I try to avoid watching commercials, but every now and then, one sneaks onto my screen. The latest, Android's "Monotone," made me sit up and take notice. In the commercial, a young, tattooed man sits at a grand piano and plays the third movement of Beethoven's "Moonlight Sonata" at lightning speed. I actually rewound the ad the first time I saw it and forced my husband to watch. "Look at his hands!" I screeched. "It looks like he's got eight fingers on each one!" It's truly remarkable to watch him play. So who is the famous Android pianist?
Luckily, inquiring minds alike have done a little digging and tracked down his identity. According to People, the pianist's name is Ji-Yong Kim — he's a huge deal in South Korea, and he's about to be a huge star everywhere.
In a 2014 interview with the Johns Hopkins University site Hub, Kim said that he's been playing the piano since he was five years old. His mother ran a music school where she taught "violin, piano, voice, the works." He moved to the U.S. when he was nine, and by age 10, he became the youngest pianist to win the New York Philharmonic's Young Artists Competition. He's been playing professionally since he was 11 years old.
Kim likened music to a second language and said that "when you're on stage, it's a home away from home. I get to express things I could never really express with words."
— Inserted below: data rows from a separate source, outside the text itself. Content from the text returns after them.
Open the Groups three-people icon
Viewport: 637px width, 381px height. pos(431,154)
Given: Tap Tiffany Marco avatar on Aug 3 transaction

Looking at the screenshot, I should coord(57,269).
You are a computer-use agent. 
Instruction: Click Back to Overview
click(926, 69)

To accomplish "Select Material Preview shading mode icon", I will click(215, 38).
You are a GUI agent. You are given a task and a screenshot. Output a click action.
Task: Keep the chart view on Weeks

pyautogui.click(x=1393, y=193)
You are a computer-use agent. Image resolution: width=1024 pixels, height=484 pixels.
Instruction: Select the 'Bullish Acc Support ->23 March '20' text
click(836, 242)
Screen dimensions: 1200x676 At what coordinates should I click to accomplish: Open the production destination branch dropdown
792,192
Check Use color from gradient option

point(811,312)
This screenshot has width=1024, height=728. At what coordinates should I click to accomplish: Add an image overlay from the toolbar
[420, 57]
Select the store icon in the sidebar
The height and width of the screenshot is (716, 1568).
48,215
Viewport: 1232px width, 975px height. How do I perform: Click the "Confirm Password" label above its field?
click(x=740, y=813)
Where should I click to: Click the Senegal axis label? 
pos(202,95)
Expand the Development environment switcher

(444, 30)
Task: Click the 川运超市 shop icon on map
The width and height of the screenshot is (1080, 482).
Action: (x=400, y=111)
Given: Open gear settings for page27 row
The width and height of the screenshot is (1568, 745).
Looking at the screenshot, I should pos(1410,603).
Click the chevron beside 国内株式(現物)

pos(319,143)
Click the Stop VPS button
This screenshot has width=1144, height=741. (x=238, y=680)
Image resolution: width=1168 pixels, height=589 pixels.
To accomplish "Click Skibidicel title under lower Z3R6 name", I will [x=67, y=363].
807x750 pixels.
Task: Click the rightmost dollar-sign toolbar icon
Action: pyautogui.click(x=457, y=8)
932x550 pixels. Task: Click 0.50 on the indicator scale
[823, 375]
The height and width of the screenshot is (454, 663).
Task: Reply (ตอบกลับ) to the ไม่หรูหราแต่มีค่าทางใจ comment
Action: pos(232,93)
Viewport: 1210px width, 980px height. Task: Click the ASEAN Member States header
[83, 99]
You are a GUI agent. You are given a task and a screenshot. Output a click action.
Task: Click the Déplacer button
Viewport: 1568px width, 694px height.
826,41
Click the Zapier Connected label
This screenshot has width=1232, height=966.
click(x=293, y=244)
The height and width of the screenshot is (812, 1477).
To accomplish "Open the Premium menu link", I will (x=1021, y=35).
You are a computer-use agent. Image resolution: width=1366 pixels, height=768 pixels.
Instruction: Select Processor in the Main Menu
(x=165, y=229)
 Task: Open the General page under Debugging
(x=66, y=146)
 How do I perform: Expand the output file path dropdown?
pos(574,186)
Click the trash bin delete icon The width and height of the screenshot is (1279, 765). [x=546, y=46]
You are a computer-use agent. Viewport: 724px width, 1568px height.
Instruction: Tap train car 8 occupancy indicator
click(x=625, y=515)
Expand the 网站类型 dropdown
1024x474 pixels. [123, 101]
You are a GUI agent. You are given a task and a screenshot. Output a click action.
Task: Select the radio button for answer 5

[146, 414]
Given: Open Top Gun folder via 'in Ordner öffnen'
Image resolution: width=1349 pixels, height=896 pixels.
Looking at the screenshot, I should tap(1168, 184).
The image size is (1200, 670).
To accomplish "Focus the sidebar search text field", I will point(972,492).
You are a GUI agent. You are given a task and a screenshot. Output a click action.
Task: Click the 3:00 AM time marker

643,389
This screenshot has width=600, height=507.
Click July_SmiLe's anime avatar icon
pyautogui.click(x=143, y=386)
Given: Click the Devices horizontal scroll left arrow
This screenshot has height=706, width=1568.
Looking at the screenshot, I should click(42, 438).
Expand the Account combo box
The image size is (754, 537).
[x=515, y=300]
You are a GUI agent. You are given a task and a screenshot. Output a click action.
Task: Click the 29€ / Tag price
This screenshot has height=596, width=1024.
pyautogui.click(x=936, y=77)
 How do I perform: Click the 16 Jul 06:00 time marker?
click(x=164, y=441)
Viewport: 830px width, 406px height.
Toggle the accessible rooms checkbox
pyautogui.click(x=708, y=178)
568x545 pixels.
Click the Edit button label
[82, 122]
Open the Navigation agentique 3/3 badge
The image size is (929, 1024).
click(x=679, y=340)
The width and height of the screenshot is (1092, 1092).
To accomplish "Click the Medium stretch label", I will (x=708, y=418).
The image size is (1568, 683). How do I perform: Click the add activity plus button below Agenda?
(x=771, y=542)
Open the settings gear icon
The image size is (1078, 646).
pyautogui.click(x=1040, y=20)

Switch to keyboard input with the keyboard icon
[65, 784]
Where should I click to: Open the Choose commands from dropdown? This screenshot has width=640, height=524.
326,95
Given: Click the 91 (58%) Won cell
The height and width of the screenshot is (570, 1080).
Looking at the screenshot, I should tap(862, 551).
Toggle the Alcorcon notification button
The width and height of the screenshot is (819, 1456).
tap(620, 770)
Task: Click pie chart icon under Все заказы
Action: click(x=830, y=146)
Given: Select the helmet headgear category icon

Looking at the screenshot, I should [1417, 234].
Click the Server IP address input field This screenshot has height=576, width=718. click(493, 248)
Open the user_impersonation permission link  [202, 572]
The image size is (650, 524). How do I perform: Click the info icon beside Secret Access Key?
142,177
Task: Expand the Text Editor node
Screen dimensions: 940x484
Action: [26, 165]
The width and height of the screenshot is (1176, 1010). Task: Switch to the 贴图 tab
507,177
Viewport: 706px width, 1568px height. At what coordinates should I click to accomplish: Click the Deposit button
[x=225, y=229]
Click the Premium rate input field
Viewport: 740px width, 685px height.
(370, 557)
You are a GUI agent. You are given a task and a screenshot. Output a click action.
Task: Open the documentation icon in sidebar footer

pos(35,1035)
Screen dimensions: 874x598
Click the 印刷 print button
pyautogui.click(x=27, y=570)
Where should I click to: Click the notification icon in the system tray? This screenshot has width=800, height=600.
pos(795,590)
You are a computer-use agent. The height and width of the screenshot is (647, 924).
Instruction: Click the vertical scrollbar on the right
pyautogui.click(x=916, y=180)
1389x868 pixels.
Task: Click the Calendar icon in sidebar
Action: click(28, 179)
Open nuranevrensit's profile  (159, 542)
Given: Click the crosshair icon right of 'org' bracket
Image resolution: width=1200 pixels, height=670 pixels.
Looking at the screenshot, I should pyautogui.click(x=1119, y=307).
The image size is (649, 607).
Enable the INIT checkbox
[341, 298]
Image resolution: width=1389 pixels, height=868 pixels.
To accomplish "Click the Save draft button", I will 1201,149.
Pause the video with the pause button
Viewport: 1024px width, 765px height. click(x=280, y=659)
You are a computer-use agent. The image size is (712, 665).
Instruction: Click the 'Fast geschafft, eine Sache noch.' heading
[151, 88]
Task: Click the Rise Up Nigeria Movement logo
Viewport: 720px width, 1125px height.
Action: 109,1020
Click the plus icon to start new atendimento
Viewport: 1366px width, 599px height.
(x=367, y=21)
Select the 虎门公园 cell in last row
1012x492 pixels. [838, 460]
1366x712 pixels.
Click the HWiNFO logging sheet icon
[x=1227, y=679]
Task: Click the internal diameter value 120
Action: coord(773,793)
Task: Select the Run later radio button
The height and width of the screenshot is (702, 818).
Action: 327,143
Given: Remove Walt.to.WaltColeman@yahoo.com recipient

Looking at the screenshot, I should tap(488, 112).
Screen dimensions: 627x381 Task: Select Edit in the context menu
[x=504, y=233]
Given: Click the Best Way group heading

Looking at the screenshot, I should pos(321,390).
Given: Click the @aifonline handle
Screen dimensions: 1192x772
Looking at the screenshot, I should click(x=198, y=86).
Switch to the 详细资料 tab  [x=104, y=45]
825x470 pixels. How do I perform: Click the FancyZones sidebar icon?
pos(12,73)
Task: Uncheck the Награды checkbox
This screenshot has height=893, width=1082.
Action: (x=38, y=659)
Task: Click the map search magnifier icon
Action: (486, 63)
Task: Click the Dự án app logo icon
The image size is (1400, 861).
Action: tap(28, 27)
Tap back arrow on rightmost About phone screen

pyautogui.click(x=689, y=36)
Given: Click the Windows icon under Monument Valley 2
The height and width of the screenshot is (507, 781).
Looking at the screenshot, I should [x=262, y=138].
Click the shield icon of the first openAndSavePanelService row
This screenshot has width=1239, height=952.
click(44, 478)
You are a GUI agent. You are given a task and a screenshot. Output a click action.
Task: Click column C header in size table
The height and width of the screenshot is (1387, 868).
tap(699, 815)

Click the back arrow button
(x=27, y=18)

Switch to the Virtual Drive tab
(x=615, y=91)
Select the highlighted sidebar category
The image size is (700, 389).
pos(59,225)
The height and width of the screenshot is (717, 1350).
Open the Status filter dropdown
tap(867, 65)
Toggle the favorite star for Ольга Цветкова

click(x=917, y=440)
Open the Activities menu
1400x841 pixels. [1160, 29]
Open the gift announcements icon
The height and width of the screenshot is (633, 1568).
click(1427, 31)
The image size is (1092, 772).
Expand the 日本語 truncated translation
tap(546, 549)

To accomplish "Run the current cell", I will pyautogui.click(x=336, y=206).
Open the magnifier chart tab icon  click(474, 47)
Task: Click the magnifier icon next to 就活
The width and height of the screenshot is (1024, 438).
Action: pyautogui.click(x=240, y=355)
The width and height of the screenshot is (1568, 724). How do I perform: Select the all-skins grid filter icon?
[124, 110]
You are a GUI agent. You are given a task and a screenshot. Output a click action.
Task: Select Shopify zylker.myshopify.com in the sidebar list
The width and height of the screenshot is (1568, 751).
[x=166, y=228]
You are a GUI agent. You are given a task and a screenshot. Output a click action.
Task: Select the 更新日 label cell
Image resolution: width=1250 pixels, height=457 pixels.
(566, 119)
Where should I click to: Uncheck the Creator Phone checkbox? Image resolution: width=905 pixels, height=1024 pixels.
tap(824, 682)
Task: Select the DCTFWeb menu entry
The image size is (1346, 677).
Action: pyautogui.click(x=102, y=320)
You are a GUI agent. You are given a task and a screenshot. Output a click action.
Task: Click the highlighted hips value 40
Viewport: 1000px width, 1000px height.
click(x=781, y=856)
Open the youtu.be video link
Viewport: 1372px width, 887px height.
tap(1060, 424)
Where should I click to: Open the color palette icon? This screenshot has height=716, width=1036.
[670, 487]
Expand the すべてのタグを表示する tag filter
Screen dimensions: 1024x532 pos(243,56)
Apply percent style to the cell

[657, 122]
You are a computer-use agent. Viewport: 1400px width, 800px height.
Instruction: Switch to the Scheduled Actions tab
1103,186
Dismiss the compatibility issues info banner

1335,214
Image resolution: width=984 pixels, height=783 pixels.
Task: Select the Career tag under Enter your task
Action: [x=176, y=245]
Kim also told Hub that while his focus is classical music, he also plays other genres, but does not perform them, and he admitted to practicing an astonishing five hours a day. In a behind the scenes video detailing how the Android ad was made, Kim shares that the ad's tagline, "Be together, not the same" aligns with his personal belief that "when we are in harmony and in unison, but we're all distinctly different, that's when magic happens." Check out the video for an extended look at his skills, or if Bach is more your thing, here he is in 2013:
Kim has performed with the Toronto Symphony, the Nashville Symphony, Bangor Symphony, Fairfax Symphony, New Haven Symphony, New Jersey Symphony, Santa Rosa Symphony and Charlotte Philharmonic. In 2010, he collaborated Korean pop-artist Tae Jung Kim to design a portable piano for outdoor "guerrilla" performances in an effort to make classical music more accessible to young people. He's also released two albums which are available on iTunes, but it looks like Android fans will just have to settle for YouTube videos for now.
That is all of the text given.